PROBLEMS —
**A)** In the stock photography post, which camera has been used for YouTube videos over the last four years?
**B)** Rewrite the paragraph beginning "I've also been learning about stock photography" from the stock photography post in one shorter sentence, keeping its main facts.
**C)** Pick up the stock photography post after its last sentence and write the next few paragraphs.

##### SELECTED PASSAGE

Can a Complete Amateur Make Passive Income from Stock Photography?
In 30 days or less…

This year I’m on a passive income mission. I’m attempting to build one new passive income stream a month. That’s 12 total by the end of 2023.
- In January I took on YouTube
- In February I took on alternative investing
- In March I took on online courses
Thus far in April, I’ve been hard at work learning how to shoot and sell stock photography online for passive income.

Today is a 20-day update about my progress, my plan for the month, and the 7 biggest lessons I’ve learned already.
Spoiler: I learned most lessons the hard way because I went into this with no photography skills, experience, or background knowledge.
How it Started
The month started slow because I went on vacation for a week in Mexico. However, I didn’t lose a full week of progress. I took my camera with me to Mexico and attempted to take lots of great shots.
This was a great idea for 2 reasons:
1. The resort, nearby golf course, and beach were stunning. The area was extremely photogenic. I got a ton of great shots, especially at sunrise because I got up early daily and went on photo walkabouts before anyone was awake.
2. I took a ton of candid shots of the family I’m sure we’re going to cherish for a long time. I’m not going to post the family shots but there’s nothing like photos from a nice camera.
When I say “nice camera” I should clarify that mine isn’t super nice. I hope this doesn’t end up holding me back…
Do You Need a Nice Camera for Stock Photography?
I’ve used a Canon M50 for the last 4 years for my YouTube videos. I rarely pull it off the tripod and take it outside but I’ve done exactly that the last few weeks.
I’ve also been learning about stock photography from YouTube videos and podcasts. Funny enough, it seems some very successful photographers swear by iPhone photos. One person put out a poll of the same photo side by side with a nice camera vs. an iPhone and most people couldn’t tell the difference.
I might experiment with taking iPhone photos for the final 10 days and submitting some as an experiment. Or go back and find some of my older scenic phone favorites and see what happens.

##########
##### DATA SHOWN

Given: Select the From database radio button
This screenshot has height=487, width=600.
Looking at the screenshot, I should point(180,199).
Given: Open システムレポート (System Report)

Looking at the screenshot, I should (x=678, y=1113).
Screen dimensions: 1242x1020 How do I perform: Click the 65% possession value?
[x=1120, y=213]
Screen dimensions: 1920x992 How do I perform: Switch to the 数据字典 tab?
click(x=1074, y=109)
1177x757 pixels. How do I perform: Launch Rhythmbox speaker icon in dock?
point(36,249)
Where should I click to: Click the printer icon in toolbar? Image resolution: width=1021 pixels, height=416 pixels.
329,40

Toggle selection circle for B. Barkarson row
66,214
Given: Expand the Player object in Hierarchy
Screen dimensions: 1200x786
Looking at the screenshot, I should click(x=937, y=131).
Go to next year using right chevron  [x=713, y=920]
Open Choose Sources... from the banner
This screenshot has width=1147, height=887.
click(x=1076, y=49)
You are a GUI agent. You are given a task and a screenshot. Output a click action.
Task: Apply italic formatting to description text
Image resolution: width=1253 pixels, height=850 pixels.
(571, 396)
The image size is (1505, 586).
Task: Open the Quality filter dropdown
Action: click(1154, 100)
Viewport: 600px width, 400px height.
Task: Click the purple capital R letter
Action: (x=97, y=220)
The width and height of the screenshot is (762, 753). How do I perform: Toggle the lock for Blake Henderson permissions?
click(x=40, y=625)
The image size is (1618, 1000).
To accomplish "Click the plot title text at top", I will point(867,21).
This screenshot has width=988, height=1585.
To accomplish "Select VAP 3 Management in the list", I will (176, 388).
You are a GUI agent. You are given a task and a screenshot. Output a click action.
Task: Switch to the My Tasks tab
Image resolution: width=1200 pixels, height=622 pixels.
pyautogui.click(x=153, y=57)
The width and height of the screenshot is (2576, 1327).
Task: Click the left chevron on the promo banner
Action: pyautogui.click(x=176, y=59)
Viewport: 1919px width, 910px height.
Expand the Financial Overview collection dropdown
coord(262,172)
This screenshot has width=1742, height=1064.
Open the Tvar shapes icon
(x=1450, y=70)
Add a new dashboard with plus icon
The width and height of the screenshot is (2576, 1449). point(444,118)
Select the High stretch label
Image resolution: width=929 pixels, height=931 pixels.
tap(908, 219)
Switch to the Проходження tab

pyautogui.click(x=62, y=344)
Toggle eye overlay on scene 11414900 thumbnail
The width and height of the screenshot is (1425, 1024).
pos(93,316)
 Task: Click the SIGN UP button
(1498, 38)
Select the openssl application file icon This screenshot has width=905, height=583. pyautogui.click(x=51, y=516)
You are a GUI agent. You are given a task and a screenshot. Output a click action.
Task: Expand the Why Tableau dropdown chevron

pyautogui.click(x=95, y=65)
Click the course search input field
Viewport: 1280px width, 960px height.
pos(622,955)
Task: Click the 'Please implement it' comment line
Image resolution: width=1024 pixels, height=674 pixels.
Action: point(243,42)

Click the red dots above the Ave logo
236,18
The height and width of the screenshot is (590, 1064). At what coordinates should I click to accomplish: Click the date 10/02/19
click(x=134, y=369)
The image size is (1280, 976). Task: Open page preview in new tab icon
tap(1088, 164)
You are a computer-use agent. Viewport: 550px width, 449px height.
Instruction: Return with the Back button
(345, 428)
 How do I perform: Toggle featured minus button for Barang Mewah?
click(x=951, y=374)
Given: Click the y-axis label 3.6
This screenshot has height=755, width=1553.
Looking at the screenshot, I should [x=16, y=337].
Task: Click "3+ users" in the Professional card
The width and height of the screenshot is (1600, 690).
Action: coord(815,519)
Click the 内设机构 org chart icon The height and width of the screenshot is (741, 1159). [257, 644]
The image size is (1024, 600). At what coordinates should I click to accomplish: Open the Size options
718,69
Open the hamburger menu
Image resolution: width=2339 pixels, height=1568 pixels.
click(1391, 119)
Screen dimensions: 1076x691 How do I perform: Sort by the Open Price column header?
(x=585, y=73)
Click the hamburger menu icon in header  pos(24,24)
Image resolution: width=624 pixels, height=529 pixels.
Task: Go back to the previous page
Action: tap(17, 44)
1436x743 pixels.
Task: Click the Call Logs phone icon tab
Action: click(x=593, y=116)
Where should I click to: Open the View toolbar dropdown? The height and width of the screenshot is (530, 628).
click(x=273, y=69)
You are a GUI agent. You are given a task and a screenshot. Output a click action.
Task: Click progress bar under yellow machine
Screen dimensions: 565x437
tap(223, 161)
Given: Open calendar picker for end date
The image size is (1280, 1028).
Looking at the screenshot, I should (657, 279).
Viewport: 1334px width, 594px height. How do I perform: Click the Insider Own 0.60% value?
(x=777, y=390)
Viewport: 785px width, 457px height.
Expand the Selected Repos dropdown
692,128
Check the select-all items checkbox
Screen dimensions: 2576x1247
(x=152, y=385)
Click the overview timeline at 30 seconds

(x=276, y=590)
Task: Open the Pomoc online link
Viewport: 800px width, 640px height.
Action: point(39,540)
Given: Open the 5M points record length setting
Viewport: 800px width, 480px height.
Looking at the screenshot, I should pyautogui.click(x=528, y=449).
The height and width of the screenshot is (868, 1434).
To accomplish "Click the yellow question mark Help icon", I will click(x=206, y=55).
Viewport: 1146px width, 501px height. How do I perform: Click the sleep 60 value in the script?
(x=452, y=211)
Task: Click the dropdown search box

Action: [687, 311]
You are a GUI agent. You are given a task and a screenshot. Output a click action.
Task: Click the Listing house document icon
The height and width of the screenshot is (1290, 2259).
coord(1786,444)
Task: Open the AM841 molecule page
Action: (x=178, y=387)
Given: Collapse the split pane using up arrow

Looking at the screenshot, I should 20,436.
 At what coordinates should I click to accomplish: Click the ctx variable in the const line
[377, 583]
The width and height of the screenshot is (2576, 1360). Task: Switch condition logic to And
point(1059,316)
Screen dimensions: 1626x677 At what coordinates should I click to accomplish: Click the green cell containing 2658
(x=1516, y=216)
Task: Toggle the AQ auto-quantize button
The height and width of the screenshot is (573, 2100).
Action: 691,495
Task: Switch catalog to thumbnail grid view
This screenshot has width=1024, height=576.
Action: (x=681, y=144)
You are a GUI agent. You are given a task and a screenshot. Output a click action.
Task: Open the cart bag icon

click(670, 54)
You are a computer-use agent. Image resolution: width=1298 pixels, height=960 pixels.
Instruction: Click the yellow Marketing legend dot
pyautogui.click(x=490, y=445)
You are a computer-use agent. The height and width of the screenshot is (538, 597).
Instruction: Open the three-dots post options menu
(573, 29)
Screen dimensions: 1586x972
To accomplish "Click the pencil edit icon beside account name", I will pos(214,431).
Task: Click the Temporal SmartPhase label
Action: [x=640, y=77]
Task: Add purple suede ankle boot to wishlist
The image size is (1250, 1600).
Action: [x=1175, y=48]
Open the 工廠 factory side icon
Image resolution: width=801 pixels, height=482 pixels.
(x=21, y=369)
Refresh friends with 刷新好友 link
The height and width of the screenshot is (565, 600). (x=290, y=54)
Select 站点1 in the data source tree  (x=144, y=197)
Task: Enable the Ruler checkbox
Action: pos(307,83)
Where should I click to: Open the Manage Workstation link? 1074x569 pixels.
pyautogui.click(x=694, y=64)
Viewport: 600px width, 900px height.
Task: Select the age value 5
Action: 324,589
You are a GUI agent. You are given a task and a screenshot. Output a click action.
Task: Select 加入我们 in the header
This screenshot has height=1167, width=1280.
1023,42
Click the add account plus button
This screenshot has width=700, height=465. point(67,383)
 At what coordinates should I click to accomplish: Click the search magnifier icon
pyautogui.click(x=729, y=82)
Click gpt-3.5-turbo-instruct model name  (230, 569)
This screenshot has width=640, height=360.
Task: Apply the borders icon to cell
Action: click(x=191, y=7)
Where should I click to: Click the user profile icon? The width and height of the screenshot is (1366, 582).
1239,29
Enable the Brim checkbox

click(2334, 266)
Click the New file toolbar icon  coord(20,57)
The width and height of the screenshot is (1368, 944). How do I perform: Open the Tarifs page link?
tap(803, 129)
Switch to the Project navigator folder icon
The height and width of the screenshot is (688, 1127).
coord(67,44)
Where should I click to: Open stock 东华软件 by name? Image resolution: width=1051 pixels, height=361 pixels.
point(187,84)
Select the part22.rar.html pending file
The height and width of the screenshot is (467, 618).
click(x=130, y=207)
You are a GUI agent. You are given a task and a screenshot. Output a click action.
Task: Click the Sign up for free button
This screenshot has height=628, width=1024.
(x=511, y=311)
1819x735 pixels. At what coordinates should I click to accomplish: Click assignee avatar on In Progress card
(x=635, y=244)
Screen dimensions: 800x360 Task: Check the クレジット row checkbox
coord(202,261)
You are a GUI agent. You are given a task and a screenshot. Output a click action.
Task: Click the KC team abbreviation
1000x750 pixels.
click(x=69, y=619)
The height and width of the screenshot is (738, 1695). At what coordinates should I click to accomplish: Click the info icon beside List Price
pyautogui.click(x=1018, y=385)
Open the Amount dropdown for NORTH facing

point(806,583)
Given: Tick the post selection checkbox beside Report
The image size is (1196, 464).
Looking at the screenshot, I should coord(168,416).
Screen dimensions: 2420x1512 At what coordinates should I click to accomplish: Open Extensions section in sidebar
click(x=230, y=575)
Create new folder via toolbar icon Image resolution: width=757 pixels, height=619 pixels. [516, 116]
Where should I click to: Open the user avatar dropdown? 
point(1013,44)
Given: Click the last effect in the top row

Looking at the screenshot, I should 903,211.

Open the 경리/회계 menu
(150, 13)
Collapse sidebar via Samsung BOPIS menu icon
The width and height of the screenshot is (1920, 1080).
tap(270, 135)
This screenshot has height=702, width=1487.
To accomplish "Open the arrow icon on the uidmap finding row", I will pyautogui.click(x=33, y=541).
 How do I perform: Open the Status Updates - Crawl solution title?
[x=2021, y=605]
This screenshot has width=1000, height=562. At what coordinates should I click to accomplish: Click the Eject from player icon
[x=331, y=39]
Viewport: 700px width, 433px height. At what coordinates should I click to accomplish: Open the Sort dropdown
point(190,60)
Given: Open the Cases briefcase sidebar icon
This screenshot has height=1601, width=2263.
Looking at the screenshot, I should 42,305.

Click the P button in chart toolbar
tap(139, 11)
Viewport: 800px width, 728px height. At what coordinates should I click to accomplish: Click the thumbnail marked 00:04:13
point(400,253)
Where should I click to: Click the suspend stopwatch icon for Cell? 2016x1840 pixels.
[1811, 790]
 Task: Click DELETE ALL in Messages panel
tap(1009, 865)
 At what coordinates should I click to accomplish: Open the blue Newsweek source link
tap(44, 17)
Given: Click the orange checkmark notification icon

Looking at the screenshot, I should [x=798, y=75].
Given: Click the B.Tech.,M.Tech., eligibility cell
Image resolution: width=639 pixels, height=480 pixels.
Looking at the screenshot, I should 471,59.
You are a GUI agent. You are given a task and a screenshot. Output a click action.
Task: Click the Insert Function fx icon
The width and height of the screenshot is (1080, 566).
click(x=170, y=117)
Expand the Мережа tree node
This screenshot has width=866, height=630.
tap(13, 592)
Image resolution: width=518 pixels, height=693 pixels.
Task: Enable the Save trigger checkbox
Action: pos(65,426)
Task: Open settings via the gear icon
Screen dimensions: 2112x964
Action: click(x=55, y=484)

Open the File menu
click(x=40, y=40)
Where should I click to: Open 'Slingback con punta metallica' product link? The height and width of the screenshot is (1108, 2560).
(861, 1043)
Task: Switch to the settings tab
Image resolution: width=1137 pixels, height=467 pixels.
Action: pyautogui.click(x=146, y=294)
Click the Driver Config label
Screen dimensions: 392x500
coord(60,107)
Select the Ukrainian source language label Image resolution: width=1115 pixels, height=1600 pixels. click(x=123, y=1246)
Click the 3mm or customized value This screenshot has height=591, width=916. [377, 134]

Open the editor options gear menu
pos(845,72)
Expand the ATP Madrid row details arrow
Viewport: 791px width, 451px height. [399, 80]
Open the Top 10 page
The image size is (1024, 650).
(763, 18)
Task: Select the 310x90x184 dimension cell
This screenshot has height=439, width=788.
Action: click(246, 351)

##########

OUTPUTS FOR THE TASKS —
**A)** A Canon M50.

**B)** While learning about stock photography from YouTube videos and podcasts, I found that some very successful photographers swear by iPhone photos, and in one poll comparing the same shot from a nice camera and an iPhone, most people couldn't tell the difference.

**C)**
Anyways, I found a “natural” photo setting on my Cannon M50 and I do think the photos look more organic. Plus, you can do a lot more with the raw photos when color editing.

Early Challenges
Editing my Mexico photos has been a learning curve.
I imported the photos into Photos on my MacBook Pro and used the auto-enhance feature. The photos looked great and improved BUT it was actually compressing the photos (I think?).
The stock sites I’ve been uploading to require the photos to be 4MP or more and auto-enhance was making them 2 to 4 tops.
Rats.

I had to pivot and hunt for a different photo editing program. I found a dozen or so that were free but I couldn’t decide which to try.
Hint: too much research leads to info overload and analysis paralysis.
I landed on Adobe’s Lightroom mainly because I intended to upload to Adobe and it had a nice integration to import from Lightroom. I really enjoy Lightroom. It does cost $9.99 a month after a free week trial.
That’s a little context and background, but let me take a step back and share my plan…
My Stock Photography Passive Income Plan
My goal this month is to take 1,000 quality photos. That’s how many I plan to edit and submit for approval to stock websites. Ideally, I get at least half approved and uploaded to be sold.
1,000 is roughly 33 quality photos a day. That’s definitely a lot as a goal but I’m off to a good start. I came back from Mexico with 450 photos. Around 350 of them are quality (IMO).
The bad news is the next 650 are going to be a lot more difficult and take a lot more creativity. It took me a full week to shoot another 100 when I got home, putting me close to halfway to my goal with 10 days to go.
I needed a plan for the next 500 photos so I made one. I came up with a fairly generic shot list. And by shot list, I mean location list:

I don’t have anything specific in mind. I just want to go to interesting places in my hometown Tacoma, Washington, and nearby Seattle, and maybe an island trip for a day and see what I find to shoot.
Any Advice?
Let me know if you have any ideas for what else I could shoot or what works well for stock photography if you have experience.
I’ll take any and all advice if you do have experience because I’m learning I have a lot to learn and this definitely isn’t as easy as it seemed from afar.
Speaking of, what have I learned about stock photography for passive income in 30 days?
Seven Lessons Learned
1. There are lots of site options to choose from to upload your photos for sale.
There are micro and macro stock sites. Macro sites are much tougher to get selected into. Some examples are Offset and Getty Images.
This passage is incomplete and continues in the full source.